New USC Trojan Chris Steele learning the ropes at cornerback
As a pass floated towards the far corner of the end zone on Wednesday, one day after the NCAA granted his waiver to play this season at USC, Chris Steele kept stride for stride with his target, clinging as tightly as possible to veteran wideout Tyler Vaughns.
Too tightly, as it turned out. After knocking the ball away, Steele saw a streak of yellow behind him. The sideline official had thrown a flag for interference, one of several he’d seen over the first few days of camp. Steele threw his hands up in frustration.
“Give me five!” new defensive backs coach Greg Burns blurted from the sideline, as the highly touted freshman transfer at corner dropped into a set of halfhearted up-downs.
Amid all the hype of Steele’s arrival and subsequent clearance by the NCAA, it was a reminder of how far the young corner still has to go.
But on the day Steele finally put his lengthy recruiting saga behind him, he could be forgiven for being a bit overzealous. Since leaving Florida following spring ball, setting into motion a hectic few months that saw him commit to Oregon, then return to USC where he first committed last year, the four-star freshman’s status has been left mostly unsettled.
Now, with the NCAA’s decision official and one of the prized recruits officially in the mix ... well, there’s still a lot to be settled in USC’s secondary.
Although JT Daniels is expected to be named USC’s starter again, the sophomore quarterback still needs to compete for the starting job.
Steele, who was not made available to the media, is one of several young USC defenders in the mix for a starting corner spot, both that remain open through the first week of camp. Sophomore Olaijah Griffin and redshirt freshman Isaac Taylor-Stuart have taken most of the reps with the first team defense, but both only played sparingly a year ago. Redshirt sophomore Greg Johnson, who has also rotated in as a starter, is basically the sage of the group.
Talent is not in short supply. But that inexperience has meant some inconsistency at the cornerback position through the first week of camp.
“It’s coming along,” Burns said. “It’s too hard to assess. There’s a good day and a bad day.”
Steele, Burns noted, has shown “a different comfort level” with the level of play, given the spring period he spent in Gainesville. But both Burns and defensive coordinator Clancy Pendergast suggested that Steele still needs time to get acquainted with USC’s defense. So far, he has mixed in mostly with the second-team defense.
“We obviously really liked him coming out of high school,” Pendergast said. “We spent a lot of time recruiting him. We’re obviously excited to have him back. He’s catching up to learning the scheme, learning the techniques, which are new to him. He’s worked hard to understand those things.”
Steele may still have plenty to learn before carving out his place in USC’s secondary.

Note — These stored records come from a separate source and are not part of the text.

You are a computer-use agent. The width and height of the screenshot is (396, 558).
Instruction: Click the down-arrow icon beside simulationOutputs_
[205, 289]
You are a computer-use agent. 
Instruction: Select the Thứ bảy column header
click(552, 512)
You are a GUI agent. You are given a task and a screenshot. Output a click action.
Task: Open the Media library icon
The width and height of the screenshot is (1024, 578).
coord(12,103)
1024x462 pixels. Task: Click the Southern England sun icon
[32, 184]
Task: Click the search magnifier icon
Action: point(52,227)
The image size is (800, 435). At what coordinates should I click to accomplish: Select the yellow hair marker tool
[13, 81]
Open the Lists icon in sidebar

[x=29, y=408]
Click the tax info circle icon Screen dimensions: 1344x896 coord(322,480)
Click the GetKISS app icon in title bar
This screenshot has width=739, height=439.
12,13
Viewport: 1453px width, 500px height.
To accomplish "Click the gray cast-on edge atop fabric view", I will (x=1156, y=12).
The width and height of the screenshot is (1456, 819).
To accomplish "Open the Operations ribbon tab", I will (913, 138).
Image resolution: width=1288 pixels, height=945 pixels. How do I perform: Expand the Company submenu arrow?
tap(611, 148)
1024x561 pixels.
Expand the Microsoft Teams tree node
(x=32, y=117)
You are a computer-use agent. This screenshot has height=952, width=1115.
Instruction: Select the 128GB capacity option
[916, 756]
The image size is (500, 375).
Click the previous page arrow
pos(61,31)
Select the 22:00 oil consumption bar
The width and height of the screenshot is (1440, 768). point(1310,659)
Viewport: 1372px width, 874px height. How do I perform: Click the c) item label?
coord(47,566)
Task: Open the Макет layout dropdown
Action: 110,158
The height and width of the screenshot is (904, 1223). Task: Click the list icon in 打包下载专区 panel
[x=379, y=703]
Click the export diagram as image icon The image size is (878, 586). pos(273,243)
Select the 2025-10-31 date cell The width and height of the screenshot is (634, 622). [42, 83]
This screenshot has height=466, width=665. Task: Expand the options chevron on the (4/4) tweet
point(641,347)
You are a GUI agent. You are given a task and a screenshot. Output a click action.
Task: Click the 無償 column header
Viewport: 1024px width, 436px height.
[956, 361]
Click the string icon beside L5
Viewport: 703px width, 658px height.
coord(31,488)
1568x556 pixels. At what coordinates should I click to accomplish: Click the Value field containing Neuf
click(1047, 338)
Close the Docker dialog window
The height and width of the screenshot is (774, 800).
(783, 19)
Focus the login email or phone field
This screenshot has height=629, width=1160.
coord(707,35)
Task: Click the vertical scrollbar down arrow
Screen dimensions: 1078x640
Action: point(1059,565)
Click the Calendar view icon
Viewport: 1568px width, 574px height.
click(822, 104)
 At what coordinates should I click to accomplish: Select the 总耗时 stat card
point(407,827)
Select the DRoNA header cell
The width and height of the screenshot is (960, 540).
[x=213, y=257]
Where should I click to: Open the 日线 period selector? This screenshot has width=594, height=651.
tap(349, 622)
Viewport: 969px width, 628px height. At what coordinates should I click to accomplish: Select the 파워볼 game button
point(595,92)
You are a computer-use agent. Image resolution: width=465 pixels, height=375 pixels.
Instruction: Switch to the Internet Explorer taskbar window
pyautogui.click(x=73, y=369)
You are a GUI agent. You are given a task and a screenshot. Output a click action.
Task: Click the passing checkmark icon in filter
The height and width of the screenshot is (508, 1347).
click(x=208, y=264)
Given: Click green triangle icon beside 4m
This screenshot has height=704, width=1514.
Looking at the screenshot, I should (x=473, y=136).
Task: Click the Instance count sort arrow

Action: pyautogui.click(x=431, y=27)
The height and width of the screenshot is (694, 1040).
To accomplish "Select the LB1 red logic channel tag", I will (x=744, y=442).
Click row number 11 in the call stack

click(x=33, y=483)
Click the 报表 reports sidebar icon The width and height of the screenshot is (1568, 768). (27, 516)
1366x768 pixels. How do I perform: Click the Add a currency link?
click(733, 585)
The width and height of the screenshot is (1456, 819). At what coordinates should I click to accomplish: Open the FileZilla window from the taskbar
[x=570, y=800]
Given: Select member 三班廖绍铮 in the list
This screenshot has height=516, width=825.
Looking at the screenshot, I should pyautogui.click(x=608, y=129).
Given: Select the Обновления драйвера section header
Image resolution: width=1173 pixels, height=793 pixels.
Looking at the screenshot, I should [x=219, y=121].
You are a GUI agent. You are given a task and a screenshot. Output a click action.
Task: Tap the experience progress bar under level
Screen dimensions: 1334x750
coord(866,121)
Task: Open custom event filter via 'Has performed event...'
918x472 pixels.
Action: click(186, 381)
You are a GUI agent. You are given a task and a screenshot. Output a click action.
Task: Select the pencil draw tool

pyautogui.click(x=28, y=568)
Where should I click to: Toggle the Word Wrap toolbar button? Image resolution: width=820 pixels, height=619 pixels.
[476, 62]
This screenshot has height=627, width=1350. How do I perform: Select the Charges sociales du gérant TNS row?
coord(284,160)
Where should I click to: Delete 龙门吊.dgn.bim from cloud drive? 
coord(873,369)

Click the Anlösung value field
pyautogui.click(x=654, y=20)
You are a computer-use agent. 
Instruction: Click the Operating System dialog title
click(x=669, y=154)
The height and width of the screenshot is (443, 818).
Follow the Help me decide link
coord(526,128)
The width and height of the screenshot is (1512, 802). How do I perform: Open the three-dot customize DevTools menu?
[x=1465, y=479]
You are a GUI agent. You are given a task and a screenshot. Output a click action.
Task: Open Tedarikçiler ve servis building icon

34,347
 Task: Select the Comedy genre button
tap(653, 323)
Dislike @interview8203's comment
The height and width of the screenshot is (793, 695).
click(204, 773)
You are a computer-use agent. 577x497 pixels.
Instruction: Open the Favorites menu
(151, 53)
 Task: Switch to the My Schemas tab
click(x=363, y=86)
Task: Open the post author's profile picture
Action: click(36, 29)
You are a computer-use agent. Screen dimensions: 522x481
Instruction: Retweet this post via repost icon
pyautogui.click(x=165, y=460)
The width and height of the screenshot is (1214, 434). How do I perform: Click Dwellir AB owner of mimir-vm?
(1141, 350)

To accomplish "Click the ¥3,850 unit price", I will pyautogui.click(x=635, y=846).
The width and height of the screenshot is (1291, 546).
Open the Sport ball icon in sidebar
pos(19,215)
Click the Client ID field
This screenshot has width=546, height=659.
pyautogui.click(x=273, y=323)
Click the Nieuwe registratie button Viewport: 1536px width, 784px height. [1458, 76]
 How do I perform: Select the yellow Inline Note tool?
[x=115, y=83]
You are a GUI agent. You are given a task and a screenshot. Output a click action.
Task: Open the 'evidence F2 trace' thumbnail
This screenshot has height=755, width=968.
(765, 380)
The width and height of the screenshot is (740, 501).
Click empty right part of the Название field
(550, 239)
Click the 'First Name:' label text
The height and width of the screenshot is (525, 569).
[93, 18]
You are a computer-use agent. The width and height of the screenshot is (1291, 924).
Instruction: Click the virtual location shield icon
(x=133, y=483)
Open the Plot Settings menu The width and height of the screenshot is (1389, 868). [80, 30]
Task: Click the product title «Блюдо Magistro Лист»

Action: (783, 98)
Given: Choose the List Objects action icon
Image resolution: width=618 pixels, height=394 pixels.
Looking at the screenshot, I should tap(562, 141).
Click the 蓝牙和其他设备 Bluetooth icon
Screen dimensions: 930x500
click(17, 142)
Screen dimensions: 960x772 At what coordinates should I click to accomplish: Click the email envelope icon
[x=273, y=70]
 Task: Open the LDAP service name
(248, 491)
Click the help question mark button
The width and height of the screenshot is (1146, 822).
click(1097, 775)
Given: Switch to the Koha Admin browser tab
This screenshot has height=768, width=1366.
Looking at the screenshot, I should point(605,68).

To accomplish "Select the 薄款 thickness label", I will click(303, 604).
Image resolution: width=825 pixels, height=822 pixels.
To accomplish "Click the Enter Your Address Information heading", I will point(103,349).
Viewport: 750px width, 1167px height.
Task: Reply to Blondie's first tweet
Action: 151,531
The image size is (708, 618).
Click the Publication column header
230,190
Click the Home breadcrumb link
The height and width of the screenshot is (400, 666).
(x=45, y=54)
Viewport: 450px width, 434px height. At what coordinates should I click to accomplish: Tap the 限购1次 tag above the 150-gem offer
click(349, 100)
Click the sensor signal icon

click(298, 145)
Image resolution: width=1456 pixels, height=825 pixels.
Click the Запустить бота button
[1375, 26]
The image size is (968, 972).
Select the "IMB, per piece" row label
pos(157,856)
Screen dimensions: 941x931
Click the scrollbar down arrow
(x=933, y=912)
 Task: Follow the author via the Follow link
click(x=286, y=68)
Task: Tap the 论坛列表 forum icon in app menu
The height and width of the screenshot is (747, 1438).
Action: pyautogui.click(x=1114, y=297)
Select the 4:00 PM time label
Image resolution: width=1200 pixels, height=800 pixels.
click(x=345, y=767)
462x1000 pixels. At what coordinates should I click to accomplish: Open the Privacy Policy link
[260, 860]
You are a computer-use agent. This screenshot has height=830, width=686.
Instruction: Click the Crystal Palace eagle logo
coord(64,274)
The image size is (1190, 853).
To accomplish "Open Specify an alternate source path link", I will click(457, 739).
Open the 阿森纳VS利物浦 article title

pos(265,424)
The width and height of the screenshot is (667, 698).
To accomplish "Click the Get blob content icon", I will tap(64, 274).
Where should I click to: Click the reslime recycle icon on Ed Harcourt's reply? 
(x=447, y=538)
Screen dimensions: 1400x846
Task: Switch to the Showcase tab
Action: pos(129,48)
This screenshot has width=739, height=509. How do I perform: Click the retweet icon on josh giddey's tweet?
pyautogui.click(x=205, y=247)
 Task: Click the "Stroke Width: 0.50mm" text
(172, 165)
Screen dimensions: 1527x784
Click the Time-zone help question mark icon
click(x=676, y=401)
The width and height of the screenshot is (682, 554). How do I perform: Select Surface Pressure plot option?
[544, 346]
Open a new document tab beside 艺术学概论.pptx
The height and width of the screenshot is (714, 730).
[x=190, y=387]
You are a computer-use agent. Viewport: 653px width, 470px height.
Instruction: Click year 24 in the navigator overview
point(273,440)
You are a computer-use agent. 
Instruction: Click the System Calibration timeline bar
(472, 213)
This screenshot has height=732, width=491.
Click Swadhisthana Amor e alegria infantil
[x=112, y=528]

But in a group of cornerbacks comprised primarily of young and talented freshmen and sophomores, he’s certainly not the only one.
Left tackle Austin Jackson returned to full action, after working his way back from surgery he underwent to donate bone marrow to his sister. … Running back Vavae Malepeai was present, but did not participate in practice. … USC practiced in full pads for the first time on Wednesday, following the NCAA’s required four-day acclimation period.